Sucesos: SUCE-07 Condena de 22 años para un contador que mató a su mujer

Un contador fue condenado a 22 años de prisión por asesinar a golpes y asfixiar a su esposa dentro de la pileta de su casa de la localidad platense de Gonnet, en un crimen cometido en marzo de 2005.

Se trata de Leonardo Crespo, a quien el Tribunal Oral en lo Criminal (TOC) 4 de La Plata, halló autor penalmente responsable del "homicidio calificado por el vínculo" de Analía Escamochero.

Este delito prevé un castigo de prisión o reclusión perpetua, sin embargo, por mayoría, el tribunal consideró que, como la mujer mantenía un vínculo extramatrimonial, esto actúa como "circunstancia extraordinaria de atenuación" que redujo la escala de la calificación penal a una de entre 8 y 25 años de cárcel.

Para Emir Caputo Tártara, presidente del TOC, Crespo "estuvo en la escena del crimen" a la que "ingresó sin ejercer violencia" y fue "el autor del homicidio" de su mujer.

El magistrado describió que la mujer recibió "un golpe en el cráneo con un objeto contundente" que la dejó en "un estado de inconciencia" y que luego murió "por asfixia por inmersión", y en ese sentido destacó como prueba contra el imputado que "no hubo en ningún caso signos de defensa de la víctima".

En su voto, el juez recordó que en su alegato Crespo se declaró inocente y dijo que su familia era "un modelo".

"Cuesta entender cómo pudo hacer estas afirmaciones después de la contundencia de los testigos que opinaban lo contrario (en referencia a los amantes que tenía la víctima)", sostuvo.

También para el presidente del Tribunal "quedó acreditado en forma contundente que el matrimonio no funcionaba como tal y que Crespo conocía la situación de los amantes" de Escamochero.

Citó el testimonio de Fabiana Jáuregui, amiga de la víctima, que declaró que "Crespo tenía obsesión por su mujer y que no admitía una vida sin ella y en la casa que compartían".

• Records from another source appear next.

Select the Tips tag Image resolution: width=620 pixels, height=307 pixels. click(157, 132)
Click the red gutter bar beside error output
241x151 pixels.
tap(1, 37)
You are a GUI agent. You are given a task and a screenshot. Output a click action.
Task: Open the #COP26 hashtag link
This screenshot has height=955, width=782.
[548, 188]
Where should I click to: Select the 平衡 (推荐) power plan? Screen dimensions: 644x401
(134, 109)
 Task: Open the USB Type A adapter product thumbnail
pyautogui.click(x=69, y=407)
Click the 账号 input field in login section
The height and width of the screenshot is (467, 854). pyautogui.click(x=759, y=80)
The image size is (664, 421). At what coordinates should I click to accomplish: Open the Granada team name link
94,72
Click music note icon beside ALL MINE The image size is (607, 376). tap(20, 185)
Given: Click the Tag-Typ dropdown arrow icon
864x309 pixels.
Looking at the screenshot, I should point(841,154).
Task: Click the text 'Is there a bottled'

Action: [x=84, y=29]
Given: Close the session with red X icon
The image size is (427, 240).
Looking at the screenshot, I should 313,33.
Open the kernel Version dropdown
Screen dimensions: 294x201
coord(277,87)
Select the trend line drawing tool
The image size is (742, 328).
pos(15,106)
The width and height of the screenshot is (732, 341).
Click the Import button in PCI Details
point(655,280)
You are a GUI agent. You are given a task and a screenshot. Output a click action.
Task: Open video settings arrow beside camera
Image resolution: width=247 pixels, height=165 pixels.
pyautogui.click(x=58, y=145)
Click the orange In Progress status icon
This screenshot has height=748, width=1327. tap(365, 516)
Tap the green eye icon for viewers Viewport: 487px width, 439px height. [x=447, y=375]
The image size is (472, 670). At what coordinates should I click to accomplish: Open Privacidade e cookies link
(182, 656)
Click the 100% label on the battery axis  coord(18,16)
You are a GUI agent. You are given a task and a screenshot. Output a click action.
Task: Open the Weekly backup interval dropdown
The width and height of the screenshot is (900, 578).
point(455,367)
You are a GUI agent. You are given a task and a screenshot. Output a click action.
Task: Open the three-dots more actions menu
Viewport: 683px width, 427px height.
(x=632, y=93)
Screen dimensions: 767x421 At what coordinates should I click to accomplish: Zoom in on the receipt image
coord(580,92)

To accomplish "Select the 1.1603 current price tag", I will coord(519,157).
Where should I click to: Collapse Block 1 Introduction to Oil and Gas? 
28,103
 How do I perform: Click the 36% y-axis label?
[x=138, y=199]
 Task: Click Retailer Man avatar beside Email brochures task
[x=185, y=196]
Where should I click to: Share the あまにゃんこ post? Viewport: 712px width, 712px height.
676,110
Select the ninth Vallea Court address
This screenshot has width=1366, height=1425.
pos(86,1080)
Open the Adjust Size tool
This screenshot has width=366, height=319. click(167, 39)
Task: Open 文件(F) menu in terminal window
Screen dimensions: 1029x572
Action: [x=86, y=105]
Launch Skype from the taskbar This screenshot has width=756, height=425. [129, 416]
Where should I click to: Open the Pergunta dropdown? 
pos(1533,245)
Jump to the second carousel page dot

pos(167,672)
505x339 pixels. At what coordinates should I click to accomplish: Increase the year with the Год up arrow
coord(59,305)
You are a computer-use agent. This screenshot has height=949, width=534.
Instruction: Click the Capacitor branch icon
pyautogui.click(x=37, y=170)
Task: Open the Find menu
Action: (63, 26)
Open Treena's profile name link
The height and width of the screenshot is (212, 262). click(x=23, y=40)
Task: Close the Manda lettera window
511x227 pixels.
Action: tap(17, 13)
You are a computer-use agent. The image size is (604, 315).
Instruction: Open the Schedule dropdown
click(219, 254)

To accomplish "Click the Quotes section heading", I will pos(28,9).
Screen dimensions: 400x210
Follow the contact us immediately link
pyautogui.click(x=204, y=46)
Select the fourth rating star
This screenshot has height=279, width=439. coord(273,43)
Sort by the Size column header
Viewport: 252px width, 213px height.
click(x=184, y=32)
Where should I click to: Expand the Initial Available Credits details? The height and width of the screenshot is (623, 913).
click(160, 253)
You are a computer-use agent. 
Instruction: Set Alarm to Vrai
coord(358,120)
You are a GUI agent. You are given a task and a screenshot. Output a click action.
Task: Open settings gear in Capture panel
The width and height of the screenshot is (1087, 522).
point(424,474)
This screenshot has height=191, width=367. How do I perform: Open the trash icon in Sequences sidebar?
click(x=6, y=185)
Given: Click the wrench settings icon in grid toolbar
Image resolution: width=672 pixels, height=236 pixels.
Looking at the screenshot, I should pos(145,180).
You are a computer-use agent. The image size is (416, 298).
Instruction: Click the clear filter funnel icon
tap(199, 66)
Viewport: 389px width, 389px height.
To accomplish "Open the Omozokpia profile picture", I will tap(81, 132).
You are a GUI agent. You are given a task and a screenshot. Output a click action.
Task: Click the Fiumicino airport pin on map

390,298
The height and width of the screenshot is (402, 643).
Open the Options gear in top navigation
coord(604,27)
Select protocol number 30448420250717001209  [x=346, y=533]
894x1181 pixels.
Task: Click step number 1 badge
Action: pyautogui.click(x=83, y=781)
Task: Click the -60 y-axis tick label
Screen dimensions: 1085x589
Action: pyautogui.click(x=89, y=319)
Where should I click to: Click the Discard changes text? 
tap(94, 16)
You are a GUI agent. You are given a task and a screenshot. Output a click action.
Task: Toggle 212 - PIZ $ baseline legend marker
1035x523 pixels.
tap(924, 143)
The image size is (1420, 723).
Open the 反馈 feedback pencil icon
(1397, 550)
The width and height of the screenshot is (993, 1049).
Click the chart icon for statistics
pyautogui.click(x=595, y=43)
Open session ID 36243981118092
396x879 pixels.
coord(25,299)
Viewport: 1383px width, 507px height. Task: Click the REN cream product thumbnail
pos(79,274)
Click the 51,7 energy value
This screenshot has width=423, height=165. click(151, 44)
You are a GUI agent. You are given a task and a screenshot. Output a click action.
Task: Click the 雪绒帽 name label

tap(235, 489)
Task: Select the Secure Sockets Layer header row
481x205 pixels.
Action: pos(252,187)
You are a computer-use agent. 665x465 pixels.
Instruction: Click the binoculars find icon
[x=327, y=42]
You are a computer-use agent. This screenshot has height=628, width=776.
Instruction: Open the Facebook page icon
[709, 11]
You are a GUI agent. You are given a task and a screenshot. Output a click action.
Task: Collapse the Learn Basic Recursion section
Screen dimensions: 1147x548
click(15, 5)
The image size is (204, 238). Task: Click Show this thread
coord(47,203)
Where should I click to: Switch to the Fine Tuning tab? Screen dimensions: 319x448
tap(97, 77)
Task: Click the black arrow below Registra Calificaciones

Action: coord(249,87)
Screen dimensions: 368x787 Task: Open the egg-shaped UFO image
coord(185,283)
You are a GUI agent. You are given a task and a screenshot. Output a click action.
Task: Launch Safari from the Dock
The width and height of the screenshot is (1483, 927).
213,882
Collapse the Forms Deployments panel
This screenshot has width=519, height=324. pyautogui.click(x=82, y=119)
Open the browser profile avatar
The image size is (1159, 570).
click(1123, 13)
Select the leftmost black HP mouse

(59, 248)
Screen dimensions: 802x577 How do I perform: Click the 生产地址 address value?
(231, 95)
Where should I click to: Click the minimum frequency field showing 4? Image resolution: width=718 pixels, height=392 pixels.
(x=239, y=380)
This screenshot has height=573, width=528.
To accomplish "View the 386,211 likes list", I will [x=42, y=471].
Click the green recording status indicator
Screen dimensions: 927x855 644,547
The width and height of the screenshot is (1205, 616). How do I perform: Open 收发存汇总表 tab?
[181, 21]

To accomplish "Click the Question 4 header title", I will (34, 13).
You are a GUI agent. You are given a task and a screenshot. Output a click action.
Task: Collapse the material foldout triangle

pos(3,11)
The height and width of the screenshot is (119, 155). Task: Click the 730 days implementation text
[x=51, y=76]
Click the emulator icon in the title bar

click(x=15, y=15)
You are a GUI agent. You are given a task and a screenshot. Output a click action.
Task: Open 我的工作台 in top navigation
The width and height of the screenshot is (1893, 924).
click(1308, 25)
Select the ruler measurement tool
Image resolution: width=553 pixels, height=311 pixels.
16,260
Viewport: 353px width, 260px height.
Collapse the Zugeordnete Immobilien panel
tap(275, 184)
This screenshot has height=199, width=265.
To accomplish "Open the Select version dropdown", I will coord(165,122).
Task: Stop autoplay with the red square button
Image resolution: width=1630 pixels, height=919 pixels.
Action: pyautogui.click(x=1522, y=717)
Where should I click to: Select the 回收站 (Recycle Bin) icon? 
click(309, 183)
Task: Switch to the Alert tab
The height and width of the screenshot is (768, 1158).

"Escamochero le había dicho que Crespo la tenía amenazada y le había confesado también que, si no le contaba sobre sus amantes y la descubría con alguno de ellos, la mataba", dijo el juez al citar el testimonio de Jáuregui.

Por su parte, la jueza Gloria Berzosa adhirió en todo al voto del presidente, en tanto el restante magistrado, Juan Carlos Bruni (h.) consideró que correspondía la prisión perpetua por existir, además del vínculo, el agravante de la "alevosía", es decir el estado de indefensión de la víctima, y que se trató de un crimen premeditado.

Crespo había llegado preso al juicio e imputado del delito de homicidio agravado por el vínculo y alevosía de su mujer.